Thai Field Alliance project after two months of implementation.
This one-year project is designed to create and raise awareness of the impacts of pesticides to health and the environment. The project objectives are to create awareness about the importance of the farmland biodiversity to the Muong villagers’ livelihood and the impacts of pesticides to their health and environment. Further to this, the objectives include making the community aware about conservation and the utilisation of the agro biodiversity, the alternative ecological agriculture practices and how to reduce the use of pesticides.

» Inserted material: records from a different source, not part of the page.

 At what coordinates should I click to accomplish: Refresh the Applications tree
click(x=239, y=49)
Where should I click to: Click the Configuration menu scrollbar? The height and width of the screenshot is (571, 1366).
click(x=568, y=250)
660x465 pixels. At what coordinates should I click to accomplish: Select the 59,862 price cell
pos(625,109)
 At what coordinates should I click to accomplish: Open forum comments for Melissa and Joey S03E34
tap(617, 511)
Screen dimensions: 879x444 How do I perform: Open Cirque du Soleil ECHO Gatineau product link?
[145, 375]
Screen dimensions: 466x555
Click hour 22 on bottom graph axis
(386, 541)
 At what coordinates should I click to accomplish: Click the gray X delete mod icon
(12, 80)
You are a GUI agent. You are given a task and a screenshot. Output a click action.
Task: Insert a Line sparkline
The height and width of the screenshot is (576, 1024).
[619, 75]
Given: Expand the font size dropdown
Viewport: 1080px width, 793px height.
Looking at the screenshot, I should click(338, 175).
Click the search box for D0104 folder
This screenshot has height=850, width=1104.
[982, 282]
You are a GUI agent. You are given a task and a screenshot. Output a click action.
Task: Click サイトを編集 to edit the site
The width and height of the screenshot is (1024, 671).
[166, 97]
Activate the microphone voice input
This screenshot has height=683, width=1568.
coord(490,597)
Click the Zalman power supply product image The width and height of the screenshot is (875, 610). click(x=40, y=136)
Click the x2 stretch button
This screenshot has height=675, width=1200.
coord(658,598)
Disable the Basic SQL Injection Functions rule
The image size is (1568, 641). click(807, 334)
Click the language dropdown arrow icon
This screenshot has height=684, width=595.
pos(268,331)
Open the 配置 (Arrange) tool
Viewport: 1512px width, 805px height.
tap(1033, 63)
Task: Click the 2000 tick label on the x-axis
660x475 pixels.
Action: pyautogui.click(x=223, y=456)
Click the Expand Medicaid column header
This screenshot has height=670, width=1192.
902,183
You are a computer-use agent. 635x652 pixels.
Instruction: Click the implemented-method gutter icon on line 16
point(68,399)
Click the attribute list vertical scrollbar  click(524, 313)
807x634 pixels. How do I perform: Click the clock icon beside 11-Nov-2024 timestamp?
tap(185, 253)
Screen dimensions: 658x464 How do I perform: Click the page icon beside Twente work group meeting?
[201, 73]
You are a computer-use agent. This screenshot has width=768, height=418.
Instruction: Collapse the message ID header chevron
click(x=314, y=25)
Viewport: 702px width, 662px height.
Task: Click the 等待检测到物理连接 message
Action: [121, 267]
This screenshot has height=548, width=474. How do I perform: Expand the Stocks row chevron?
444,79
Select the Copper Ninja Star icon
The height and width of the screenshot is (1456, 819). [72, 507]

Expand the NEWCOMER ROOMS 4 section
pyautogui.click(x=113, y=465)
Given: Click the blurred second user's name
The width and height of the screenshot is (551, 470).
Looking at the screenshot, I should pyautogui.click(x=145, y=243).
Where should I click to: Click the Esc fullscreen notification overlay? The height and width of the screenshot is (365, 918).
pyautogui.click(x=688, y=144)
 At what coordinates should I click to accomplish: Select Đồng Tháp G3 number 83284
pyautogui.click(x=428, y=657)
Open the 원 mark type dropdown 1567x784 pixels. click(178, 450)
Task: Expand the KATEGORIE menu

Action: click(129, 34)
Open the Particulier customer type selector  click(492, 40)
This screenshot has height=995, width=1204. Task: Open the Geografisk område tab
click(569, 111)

The final aim of the project is to help improve the livelihoods of the villagers in the Tu Ne and Thanh Hoi communes, which will later serve as an example for similar areas elsewhere in Vietnam.
The project is supported by the grant from the Thai Field Alliance (TFA), c/o Thai Education Foundation in Thailand.
For the first two months from February to March 2012, the project was divided into two parts: (1) TOT training for university lecturers and CECAD staff members; and (2) Training for university students, local school teachers, farmers and extension workers.
After the project was approved by TFA, the project coordinator and the project members along with field staff and university lecturers had meetings to discuss the project’s objectives and how to carry out its activities. CECAD’s project coordinator and its field staff also had meetings with local authorities in the two communes: Tu Ne and Thanh Hoi to brief them on the project’s objectives and activities. The project was well received by the local authorities as well as headmasters of the two middle schools in the two communes.
Members of the project are experienced and skilled trainers who are capable of transferring their skills and knowledge via formal training as well as doing on-the-job training. During February 10-14th 2012 in Hanoi, these members were sent to participate in the TOT, conducted by TFA on both the Agro Biodiversity (ABD) and the Pesticides Impact Assessment (PIA). The TOT training was very helpful for university lecturers and CECAD staff members, and it has since served as a successful component of this project.
Following the TOT training, project members met several times to prepare for the CECAD training on ABD for university students, local farmers, school teachers and extension workers. The training was proposed for the end of March 2012 which allowed the project staff members to conduct meetings with local farmers. Further to this, it allowed for experimental sites to be selected and gave a time allowance for the farmers to participate in the training. It should be noted that the farmland in Tu Ne and Thanh Hoi is very fragmented and therefore it was difficult for CECAD’s project staff to find an experimental site of one ha in each commune. The project staff and field staff spent a great deal of time discussing, negotiating and convincing farmers to participate in the project. Once the farmers had a firm understanding of the project’s objectives, they were very willing to participate in the project’s activities.
At the end of February 2012, project members including CECAD field staff worked with the Muong villagers to select 2 groups of farmers that were interested in ABD conservation and reducing the impacts of pesticides on people’s health and the environment. As mentioned earlier, due to the agricultural land fragmentation, dispersion and size limitation (1ha) of the experimental area, the number of households that had fields next to each other in each group varied. Ten households in Tu Ne and eighteen households in Thanh Hoi were selected for the purposes of the project.
Four teachers at the Tu Ne and Thanh Hoi middle schools were invited to the training. In addition, 3 students from the Faculty of Environmental Sciences, Hanoi University of Science were selected for the training and allowed to participate in the project activities in the Tu Ne and Thanh Hoi communes.
From 24th to 26th March 2012, University lecturers and CECAD staff members conducted training about ABD for university students, local farmers, school teachers and extension workers in the Tu Ne and Thanh Hoi communes. Participants were taught about ABD and trained to make certain plants to protect selected species.
At the end of the training university students, local farmers, teachers and extension workers had a better understanding of the importance of biodiversity in their agricultural production and livelihoods. Many of the participants seemed keen to undertake a full survey of their environment in order to identify certain species to be protected/preserved and to construct and implement their own protection plan.